→ **GOAL OF THE EXERCISE**
Which lines have the string "channel"? Copy all of them from the entries below.

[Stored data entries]
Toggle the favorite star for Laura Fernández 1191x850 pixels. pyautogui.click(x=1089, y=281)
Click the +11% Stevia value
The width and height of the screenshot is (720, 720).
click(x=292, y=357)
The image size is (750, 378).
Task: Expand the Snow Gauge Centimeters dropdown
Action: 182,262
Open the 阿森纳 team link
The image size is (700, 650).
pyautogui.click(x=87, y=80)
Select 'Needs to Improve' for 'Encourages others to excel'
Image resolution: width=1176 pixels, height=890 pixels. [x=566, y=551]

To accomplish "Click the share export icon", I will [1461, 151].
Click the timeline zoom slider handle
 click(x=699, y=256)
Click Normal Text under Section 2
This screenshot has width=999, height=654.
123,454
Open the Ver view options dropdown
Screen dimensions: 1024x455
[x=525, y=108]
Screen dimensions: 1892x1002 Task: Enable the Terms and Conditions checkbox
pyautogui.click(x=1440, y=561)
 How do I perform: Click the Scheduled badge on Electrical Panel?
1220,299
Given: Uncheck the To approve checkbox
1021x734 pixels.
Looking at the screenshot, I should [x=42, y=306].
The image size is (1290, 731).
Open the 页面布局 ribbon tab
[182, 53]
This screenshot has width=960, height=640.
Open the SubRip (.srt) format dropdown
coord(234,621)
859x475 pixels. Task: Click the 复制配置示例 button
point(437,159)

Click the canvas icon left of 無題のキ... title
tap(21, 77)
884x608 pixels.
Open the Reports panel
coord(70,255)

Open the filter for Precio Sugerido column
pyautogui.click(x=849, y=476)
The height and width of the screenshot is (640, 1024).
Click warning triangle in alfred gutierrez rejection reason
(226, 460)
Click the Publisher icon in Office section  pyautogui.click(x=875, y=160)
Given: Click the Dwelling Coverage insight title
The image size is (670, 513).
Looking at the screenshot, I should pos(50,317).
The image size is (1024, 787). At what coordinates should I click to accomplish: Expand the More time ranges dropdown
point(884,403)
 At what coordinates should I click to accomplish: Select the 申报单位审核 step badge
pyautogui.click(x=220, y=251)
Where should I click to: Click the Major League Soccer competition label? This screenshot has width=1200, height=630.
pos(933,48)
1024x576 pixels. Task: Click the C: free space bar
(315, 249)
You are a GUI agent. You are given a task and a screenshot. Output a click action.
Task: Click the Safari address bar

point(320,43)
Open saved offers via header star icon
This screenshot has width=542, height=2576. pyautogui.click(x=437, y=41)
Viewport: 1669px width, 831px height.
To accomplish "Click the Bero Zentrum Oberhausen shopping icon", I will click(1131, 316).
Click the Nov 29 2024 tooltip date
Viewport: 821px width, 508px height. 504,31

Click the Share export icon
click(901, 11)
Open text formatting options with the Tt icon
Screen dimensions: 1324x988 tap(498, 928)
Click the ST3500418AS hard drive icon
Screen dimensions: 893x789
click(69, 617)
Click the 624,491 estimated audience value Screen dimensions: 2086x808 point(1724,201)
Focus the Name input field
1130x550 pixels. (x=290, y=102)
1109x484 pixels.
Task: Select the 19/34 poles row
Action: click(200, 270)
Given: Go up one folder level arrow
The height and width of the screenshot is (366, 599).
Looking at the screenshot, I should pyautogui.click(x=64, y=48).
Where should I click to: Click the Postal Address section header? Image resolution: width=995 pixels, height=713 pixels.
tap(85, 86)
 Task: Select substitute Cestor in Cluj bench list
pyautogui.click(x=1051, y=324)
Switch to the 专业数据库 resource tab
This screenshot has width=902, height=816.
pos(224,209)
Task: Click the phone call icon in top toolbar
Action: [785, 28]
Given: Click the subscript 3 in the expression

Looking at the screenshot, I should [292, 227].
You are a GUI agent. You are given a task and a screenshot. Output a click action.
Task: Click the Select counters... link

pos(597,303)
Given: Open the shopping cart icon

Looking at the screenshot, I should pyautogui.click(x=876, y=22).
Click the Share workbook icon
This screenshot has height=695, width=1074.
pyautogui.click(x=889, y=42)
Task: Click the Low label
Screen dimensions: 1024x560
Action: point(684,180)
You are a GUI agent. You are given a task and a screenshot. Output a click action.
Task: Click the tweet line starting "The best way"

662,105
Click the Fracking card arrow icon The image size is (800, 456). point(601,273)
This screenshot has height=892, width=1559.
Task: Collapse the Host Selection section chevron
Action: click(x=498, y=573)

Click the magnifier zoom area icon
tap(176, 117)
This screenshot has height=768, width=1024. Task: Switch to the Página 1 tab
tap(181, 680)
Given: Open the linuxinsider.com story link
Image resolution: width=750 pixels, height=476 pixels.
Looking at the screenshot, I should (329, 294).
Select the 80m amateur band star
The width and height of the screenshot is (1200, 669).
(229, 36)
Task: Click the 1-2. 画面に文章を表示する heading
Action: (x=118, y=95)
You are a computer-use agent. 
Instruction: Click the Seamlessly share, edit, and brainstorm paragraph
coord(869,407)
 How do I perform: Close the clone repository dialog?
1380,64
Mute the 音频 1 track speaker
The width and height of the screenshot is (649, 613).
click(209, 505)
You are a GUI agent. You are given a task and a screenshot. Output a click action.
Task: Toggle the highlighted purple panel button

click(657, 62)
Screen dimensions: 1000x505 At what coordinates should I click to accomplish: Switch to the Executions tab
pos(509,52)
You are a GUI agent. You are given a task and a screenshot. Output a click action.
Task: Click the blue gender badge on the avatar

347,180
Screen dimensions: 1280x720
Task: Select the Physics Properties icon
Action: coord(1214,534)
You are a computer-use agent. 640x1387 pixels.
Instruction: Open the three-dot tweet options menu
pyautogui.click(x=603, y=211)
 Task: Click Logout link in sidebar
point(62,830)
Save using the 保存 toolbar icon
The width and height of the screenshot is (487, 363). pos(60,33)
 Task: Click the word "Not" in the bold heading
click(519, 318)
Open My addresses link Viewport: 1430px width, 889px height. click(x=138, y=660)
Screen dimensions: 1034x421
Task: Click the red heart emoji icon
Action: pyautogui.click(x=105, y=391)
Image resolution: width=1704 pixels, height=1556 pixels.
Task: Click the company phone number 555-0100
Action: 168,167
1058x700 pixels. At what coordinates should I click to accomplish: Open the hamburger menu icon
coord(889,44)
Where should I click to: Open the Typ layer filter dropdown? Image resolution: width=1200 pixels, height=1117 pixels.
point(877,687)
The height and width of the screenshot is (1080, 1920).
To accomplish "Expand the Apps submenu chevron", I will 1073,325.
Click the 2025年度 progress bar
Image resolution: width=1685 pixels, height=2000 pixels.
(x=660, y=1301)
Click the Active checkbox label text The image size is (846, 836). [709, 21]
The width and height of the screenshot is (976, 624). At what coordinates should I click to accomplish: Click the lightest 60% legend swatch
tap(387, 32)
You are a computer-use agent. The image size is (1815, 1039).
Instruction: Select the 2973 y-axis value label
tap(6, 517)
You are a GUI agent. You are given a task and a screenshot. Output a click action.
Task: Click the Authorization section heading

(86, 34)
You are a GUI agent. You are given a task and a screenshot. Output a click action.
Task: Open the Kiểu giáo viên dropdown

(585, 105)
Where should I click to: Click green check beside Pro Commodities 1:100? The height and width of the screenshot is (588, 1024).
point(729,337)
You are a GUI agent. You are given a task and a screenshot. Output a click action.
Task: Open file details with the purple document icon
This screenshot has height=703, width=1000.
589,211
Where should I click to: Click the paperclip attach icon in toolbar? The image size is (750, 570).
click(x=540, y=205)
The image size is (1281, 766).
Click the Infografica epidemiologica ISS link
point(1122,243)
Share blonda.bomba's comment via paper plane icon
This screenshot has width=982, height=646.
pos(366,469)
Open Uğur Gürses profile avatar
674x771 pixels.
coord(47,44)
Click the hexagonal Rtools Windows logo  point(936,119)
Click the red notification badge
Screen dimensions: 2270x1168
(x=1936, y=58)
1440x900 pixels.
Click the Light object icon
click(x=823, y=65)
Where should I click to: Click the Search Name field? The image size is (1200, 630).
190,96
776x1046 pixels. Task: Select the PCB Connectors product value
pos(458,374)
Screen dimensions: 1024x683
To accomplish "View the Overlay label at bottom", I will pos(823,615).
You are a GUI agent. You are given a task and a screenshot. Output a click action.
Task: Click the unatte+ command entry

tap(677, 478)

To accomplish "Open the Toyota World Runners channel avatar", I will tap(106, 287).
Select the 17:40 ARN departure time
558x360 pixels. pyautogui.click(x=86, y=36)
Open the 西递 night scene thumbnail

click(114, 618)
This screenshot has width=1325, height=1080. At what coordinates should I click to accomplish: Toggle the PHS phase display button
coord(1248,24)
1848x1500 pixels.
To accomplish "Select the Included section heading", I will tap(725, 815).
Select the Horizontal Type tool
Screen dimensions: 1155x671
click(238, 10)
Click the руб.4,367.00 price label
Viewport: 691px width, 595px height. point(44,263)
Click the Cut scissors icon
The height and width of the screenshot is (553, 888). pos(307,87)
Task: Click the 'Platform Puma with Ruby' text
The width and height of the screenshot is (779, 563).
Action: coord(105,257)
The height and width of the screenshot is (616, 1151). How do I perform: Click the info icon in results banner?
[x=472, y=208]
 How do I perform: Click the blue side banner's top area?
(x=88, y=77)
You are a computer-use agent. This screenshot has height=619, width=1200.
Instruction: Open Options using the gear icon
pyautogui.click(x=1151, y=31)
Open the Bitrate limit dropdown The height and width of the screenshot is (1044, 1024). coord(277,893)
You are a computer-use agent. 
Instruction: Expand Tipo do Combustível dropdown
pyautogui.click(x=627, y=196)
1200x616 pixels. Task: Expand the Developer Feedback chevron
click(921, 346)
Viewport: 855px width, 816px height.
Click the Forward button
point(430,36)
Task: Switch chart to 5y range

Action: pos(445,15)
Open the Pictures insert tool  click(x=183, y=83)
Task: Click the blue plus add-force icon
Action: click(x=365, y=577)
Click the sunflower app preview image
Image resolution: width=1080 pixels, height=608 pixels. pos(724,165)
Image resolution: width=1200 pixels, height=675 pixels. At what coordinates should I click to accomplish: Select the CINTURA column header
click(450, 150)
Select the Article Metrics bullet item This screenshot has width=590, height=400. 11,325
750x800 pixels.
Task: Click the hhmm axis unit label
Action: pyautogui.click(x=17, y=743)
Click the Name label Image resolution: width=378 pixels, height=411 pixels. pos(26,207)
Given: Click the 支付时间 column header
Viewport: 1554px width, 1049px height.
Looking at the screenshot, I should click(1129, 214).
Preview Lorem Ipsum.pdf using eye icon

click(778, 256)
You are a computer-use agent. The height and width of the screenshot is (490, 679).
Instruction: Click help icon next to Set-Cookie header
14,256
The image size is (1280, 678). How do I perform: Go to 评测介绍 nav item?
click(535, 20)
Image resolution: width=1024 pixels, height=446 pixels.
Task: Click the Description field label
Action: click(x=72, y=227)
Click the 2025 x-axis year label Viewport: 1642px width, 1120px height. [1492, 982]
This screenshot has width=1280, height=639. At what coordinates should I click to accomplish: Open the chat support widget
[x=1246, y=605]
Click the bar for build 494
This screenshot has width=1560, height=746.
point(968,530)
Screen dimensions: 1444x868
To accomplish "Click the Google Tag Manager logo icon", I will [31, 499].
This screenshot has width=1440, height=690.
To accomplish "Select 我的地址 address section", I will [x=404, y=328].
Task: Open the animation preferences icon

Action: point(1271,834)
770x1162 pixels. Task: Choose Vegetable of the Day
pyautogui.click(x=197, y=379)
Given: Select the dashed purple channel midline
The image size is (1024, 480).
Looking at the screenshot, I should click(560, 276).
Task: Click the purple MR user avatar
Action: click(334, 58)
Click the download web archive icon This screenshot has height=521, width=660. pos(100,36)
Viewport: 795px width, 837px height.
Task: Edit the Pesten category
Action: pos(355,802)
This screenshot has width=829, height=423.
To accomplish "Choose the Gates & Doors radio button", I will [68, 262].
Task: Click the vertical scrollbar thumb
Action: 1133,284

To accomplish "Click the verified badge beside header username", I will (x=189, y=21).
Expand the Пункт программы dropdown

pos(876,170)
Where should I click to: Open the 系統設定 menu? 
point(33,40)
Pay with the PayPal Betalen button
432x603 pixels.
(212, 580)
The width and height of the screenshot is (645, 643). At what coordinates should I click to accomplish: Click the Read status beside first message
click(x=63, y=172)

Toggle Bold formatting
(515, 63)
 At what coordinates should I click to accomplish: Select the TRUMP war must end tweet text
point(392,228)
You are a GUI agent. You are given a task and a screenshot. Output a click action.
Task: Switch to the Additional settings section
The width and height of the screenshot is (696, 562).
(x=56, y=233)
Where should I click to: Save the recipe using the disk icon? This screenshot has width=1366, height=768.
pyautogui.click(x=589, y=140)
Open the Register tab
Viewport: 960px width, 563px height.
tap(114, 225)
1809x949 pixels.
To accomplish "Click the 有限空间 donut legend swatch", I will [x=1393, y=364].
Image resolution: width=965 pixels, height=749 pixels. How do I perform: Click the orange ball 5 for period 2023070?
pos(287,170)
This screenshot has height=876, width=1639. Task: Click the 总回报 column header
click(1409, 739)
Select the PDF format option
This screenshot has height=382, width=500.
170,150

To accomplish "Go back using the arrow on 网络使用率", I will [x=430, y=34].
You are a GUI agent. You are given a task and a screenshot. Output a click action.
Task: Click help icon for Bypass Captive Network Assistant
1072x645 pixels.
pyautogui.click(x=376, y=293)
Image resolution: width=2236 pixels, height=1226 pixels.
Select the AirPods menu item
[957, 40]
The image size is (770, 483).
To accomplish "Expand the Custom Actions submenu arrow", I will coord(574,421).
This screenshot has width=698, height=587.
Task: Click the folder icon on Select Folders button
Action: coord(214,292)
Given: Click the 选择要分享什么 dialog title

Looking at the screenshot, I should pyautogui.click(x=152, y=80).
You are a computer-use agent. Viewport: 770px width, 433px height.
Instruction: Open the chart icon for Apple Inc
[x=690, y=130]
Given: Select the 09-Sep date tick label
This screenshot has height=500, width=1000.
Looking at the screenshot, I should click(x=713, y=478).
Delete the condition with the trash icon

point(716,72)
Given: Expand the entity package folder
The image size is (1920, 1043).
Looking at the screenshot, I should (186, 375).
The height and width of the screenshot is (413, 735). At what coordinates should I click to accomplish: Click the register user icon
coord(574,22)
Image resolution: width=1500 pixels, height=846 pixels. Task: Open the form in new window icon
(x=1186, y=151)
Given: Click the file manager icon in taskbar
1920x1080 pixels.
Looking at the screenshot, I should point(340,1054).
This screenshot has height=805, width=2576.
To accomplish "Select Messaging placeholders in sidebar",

→ **ANSWER SECTION**
To accomplish "Open the Toyota World Runners channel avatar", I will tap(106, 287).
Given: Select the dashed purple channel midline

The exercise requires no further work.